> [THE RECORDS]:
BEGIN
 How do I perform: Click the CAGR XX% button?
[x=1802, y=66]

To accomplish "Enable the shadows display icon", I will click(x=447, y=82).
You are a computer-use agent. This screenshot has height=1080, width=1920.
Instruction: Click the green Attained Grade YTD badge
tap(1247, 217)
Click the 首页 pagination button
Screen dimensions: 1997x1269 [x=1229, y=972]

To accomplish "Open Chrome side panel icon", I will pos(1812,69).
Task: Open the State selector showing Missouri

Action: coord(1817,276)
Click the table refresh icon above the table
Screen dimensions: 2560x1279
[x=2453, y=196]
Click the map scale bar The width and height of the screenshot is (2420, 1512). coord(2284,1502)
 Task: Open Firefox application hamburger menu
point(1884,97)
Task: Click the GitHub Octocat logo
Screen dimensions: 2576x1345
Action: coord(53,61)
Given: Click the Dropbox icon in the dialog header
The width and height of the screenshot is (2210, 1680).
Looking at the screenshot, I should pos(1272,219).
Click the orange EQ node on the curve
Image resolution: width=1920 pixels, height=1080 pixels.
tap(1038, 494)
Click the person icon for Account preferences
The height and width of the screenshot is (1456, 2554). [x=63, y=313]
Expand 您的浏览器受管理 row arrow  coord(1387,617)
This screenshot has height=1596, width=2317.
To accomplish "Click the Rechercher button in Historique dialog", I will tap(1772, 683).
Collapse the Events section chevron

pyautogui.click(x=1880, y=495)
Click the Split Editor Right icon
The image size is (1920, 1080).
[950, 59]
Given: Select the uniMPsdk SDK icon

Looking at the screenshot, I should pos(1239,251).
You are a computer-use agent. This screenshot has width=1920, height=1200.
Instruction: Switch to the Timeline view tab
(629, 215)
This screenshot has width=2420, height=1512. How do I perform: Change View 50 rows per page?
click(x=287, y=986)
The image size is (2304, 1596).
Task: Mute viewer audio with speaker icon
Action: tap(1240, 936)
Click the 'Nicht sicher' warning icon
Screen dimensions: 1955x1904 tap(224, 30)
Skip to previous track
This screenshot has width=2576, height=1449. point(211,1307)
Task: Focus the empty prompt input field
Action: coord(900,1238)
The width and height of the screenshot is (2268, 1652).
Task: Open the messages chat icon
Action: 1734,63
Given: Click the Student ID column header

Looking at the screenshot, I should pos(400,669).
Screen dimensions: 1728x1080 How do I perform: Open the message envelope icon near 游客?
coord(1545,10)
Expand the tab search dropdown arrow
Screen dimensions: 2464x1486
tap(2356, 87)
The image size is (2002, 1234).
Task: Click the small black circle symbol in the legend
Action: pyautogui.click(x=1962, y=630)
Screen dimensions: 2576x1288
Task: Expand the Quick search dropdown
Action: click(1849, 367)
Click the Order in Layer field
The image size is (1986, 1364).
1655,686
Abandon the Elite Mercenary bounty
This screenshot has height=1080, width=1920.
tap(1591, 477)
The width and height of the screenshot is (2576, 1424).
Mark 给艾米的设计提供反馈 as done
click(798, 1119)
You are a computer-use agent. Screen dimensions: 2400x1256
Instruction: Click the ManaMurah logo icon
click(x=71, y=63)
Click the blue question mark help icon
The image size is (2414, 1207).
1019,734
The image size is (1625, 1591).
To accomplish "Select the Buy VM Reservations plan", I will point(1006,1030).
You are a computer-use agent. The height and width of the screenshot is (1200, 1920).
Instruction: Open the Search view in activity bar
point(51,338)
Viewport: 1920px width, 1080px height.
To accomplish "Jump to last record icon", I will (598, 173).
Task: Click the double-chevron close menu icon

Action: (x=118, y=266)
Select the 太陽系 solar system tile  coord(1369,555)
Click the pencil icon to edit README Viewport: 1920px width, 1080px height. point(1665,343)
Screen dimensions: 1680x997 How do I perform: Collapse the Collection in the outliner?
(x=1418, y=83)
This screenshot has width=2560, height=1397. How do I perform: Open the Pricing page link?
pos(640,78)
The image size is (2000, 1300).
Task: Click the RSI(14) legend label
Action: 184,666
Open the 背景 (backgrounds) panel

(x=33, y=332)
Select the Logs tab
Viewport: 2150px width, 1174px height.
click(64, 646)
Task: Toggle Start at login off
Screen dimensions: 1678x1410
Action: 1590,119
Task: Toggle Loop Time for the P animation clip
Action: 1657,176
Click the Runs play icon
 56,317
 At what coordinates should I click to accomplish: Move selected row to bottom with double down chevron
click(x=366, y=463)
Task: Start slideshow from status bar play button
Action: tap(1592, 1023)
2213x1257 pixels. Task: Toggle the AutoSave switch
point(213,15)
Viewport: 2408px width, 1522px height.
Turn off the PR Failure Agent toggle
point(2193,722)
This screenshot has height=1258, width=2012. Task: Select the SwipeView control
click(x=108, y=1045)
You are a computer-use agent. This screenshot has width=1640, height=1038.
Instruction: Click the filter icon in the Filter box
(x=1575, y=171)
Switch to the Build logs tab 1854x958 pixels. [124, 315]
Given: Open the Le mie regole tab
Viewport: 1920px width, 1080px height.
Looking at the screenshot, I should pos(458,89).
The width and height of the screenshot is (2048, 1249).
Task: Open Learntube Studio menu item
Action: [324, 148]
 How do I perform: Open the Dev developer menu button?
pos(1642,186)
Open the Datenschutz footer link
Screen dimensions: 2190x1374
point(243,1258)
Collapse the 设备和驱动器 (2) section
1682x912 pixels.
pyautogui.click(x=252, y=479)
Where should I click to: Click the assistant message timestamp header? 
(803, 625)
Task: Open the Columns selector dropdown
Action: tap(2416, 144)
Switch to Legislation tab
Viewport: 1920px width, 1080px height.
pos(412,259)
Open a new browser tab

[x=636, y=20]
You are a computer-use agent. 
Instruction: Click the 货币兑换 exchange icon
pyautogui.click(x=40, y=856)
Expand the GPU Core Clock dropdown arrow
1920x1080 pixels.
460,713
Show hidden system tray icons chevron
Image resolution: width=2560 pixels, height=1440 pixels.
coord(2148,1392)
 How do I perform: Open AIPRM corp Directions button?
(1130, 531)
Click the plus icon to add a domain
END
> [ACTIVITY]:
Scan the material above for lines that contain the string "dialog", and copy each such line.

> [COMPLETED EXERCISE]:
Given: Click the Dropbox icon in the dialog header
To accomplish "Click the Rechercher button in Historique dialog", I will tap(1772, 683).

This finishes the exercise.